start Dataset
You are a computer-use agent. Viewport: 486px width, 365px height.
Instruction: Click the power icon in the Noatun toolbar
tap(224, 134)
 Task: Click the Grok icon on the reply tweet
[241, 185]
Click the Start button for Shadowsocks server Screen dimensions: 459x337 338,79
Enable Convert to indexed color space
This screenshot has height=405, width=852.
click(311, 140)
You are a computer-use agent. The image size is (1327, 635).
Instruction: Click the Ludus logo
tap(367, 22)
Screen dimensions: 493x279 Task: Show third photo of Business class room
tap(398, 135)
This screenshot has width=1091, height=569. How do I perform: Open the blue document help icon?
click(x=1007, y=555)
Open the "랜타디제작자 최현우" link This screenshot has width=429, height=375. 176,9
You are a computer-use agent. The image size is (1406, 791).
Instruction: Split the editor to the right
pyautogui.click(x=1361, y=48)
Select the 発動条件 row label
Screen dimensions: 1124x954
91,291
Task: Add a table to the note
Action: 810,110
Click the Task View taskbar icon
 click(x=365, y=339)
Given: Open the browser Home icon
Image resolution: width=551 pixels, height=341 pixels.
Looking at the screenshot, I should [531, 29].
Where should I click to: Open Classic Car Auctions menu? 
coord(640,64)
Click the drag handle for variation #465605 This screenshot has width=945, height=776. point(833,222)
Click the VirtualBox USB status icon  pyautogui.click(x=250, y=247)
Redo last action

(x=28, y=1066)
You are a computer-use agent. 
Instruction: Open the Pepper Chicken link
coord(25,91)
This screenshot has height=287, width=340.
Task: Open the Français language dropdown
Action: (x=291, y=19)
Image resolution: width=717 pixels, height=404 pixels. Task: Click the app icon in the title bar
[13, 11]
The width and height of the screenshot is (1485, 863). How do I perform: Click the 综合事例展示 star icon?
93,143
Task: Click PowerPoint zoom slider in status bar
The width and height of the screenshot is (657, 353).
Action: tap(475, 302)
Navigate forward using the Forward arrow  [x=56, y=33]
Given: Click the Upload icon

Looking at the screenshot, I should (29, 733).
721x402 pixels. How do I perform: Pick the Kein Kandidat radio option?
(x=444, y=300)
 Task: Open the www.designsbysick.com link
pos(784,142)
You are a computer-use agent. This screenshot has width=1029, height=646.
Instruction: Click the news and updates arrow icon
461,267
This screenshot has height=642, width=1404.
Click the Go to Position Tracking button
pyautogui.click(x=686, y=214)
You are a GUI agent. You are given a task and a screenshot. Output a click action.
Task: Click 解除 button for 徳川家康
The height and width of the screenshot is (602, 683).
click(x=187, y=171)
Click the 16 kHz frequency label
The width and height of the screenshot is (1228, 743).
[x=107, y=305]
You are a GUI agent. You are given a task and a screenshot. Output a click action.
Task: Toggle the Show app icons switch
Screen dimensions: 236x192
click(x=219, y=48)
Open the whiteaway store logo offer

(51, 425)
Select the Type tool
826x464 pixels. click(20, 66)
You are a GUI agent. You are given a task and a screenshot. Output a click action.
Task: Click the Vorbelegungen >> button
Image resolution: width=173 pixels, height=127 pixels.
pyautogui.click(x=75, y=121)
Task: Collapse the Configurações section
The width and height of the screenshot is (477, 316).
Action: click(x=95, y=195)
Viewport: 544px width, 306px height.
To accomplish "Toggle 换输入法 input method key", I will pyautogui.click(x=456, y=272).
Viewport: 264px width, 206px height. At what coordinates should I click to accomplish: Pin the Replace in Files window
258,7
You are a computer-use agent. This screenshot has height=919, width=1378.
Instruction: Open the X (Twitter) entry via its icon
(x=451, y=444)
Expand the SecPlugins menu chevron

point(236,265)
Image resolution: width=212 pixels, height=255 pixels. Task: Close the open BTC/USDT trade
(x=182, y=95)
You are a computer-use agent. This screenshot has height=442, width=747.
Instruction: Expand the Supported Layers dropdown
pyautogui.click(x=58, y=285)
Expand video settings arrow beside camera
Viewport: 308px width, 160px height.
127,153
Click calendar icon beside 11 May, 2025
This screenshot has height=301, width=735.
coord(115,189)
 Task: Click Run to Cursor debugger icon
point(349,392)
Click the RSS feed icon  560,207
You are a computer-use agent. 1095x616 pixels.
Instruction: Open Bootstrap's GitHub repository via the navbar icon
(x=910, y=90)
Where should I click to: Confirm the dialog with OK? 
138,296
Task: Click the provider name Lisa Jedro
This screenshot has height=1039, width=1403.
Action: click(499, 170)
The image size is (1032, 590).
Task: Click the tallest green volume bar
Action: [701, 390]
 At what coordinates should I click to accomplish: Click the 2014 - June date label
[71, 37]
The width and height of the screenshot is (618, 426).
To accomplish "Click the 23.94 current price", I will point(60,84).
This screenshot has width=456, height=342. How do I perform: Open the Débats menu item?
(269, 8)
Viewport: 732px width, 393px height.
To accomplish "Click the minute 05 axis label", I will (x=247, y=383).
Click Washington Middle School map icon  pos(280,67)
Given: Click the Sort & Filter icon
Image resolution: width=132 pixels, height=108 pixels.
end Dataset
_What to do_: Present as a numbered list the lines from the one containing "Click Washington Middle" through the end of the records, leaving out any blank lines.

_Expected answer_:
1. Click Washington Middle School map icon  pos(280,67)
2. Given: Click the Sort & Filter icon
3. Image resolution: width=132 pixels, height=108 pixels.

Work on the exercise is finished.